I will learn to make the most of every minute that I get to spend with the boy. There aren't enough of them, just yet.

I will work above and beyond as far as my future career is concerned. THIS, I am going to do right.

I will pretend that the future doesn't exist; stop worrying about the what ifs and appreciate and handle the things that are happening TODAY.

I am going to stand my ground.

Above all, I am going to smile a lot more, because if 2014 is anything like 2013... I'll have many reasons to do so.

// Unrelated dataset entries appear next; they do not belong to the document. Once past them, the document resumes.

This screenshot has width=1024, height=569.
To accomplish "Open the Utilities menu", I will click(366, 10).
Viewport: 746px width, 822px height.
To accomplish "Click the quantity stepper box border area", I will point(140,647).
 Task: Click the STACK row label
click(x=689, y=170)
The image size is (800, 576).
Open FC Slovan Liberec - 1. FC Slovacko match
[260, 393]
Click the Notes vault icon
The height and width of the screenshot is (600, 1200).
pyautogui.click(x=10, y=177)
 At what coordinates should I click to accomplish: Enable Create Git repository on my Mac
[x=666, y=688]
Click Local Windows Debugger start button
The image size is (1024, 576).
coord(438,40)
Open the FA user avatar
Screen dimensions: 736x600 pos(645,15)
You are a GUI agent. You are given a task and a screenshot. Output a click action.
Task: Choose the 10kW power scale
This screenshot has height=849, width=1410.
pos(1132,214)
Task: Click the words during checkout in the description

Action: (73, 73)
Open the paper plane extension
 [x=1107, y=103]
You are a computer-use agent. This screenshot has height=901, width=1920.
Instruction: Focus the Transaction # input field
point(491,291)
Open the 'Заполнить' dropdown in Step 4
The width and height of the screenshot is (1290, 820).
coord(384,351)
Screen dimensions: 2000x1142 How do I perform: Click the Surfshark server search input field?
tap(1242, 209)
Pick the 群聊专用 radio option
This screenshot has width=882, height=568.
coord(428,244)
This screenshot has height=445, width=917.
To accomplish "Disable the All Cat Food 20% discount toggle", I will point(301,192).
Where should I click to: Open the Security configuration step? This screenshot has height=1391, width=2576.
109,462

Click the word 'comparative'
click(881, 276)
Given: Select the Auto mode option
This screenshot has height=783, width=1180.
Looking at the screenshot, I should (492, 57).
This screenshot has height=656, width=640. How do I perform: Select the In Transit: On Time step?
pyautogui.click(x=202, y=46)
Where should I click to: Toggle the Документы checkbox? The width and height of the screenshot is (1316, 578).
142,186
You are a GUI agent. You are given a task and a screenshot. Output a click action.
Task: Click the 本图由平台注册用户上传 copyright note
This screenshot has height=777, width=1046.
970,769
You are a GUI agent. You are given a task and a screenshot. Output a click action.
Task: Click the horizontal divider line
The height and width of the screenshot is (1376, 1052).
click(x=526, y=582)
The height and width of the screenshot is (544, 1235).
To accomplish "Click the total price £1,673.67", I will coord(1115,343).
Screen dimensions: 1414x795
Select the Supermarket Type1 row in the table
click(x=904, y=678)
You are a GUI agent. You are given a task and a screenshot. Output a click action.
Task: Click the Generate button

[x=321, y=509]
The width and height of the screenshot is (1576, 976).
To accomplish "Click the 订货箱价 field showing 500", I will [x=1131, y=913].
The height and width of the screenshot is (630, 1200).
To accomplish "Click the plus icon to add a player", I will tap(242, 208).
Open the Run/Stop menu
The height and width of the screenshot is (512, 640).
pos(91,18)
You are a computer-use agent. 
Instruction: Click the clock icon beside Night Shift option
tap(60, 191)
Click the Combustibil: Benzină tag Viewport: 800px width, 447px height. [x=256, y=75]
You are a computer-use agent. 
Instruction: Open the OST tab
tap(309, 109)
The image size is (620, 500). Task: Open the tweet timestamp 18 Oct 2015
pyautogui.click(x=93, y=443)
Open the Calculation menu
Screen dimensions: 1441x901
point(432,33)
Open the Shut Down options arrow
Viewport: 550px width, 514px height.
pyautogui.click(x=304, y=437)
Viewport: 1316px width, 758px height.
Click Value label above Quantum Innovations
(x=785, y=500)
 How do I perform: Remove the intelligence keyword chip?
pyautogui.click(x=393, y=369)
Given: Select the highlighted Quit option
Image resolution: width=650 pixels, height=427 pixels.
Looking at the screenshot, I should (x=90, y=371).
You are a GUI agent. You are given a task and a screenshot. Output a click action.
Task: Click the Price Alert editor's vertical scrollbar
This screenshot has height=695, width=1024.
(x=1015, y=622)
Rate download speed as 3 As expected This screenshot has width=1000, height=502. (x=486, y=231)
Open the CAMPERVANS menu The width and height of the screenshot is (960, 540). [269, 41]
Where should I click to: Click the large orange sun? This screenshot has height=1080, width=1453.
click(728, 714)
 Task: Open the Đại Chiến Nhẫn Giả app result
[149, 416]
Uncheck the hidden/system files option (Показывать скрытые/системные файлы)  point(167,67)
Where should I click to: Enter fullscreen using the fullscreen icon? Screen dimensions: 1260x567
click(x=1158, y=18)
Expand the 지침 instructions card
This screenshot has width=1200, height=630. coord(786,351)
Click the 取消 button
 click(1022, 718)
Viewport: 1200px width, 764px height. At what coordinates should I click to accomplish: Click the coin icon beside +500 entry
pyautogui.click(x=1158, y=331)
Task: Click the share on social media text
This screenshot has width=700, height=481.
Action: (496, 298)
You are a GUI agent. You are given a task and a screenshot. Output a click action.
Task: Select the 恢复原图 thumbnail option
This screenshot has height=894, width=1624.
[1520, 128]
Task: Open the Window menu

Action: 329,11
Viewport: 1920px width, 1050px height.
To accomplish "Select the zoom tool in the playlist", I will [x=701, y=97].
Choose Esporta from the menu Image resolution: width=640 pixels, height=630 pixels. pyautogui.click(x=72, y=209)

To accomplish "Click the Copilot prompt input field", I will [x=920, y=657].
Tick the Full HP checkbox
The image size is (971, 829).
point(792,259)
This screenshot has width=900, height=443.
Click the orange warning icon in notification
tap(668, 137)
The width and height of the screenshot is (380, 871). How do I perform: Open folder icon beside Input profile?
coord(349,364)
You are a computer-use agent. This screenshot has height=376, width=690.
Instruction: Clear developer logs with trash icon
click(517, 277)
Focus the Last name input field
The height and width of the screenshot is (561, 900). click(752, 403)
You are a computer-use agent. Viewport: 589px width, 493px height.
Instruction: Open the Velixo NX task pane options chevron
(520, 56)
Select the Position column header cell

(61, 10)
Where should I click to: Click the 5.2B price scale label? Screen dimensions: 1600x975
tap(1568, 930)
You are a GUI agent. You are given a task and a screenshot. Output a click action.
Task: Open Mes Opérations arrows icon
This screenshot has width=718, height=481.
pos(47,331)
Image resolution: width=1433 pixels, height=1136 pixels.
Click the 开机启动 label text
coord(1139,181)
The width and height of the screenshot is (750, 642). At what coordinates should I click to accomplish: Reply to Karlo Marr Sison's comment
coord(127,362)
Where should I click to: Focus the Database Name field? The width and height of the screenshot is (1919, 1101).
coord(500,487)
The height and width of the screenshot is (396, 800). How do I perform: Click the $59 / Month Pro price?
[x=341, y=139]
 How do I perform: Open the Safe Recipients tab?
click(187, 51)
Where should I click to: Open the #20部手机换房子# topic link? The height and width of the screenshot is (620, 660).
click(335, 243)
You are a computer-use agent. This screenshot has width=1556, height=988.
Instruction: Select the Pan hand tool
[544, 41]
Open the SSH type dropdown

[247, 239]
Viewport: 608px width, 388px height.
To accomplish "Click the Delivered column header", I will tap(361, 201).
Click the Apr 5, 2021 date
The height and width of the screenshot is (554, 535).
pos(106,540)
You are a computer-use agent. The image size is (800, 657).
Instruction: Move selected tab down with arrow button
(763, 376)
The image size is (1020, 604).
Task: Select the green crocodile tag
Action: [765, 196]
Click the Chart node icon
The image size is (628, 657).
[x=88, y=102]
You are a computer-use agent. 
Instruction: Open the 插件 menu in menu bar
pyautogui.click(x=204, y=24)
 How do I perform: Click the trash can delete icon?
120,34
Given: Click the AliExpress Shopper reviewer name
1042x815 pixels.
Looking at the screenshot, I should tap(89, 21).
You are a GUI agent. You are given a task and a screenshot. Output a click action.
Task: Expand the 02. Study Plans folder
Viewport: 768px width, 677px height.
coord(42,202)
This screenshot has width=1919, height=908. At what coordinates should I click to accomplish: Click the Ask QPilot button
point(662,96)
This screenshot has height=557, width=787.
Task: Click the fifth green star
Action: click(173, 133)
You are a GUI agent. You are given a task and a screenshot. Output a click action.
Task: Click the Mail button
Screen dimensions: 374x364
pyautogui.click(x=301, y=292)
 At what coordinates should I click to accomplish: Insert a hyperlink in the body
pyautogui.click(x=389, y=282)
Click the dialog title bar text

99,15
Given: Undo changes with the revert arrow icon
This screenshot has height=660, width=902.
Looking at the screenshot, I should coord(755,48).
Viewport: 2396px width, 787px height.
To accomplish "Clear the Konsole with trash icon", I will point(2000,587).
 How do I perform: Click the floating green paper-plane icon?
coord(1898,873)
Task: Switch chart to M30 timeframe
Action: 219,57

Happy New Year to you and your families. *clink*

Friday, 27 December 2013

"And I damn near sh*t myself."

2014 is going to be the year I finally become "zen," you guys. 

For realsies, this time. I hope.

In September I entered my fifth year of Generalised Anxiety Disorder (GAD) which, for those of you "normal" folk out there, is a mental illness that affects the brains ability to distinguish imagined threat from real threat. For example, a normal person will watch an advert for Macmillan Cancer Research and think "Oh, isn't it sad that people go through that?" swiftly followed by "What time is Corrie on again?" I say normal. Anyone in their right mind wouldn't watch that steaming heap of dung if they were paid to do so... but I digress. An anxious person will watch the very same advert and think "OH LORD HELP ME, JESUS/BUDDHA/BATMAN, IT'S A SIGN FROM GOD THAT I'M DYING FROM THAT BACKACHE I HAVE EVEN THOUGH I LIFTED HEAVY BOXES YESTERDAY."

Another example is simply going for a walk of an evening. A normal person will see other people in the street and think nothing of it. An anxious person will mentally play out, in great detail, how that person will mug and/or murder them and that nobody will be around to help them and they will just lay there forever until they become a bloated corpse and vultures will travel from afar to peck their eyes out and nobody will turn up to their funeral because everyone secretly hates them.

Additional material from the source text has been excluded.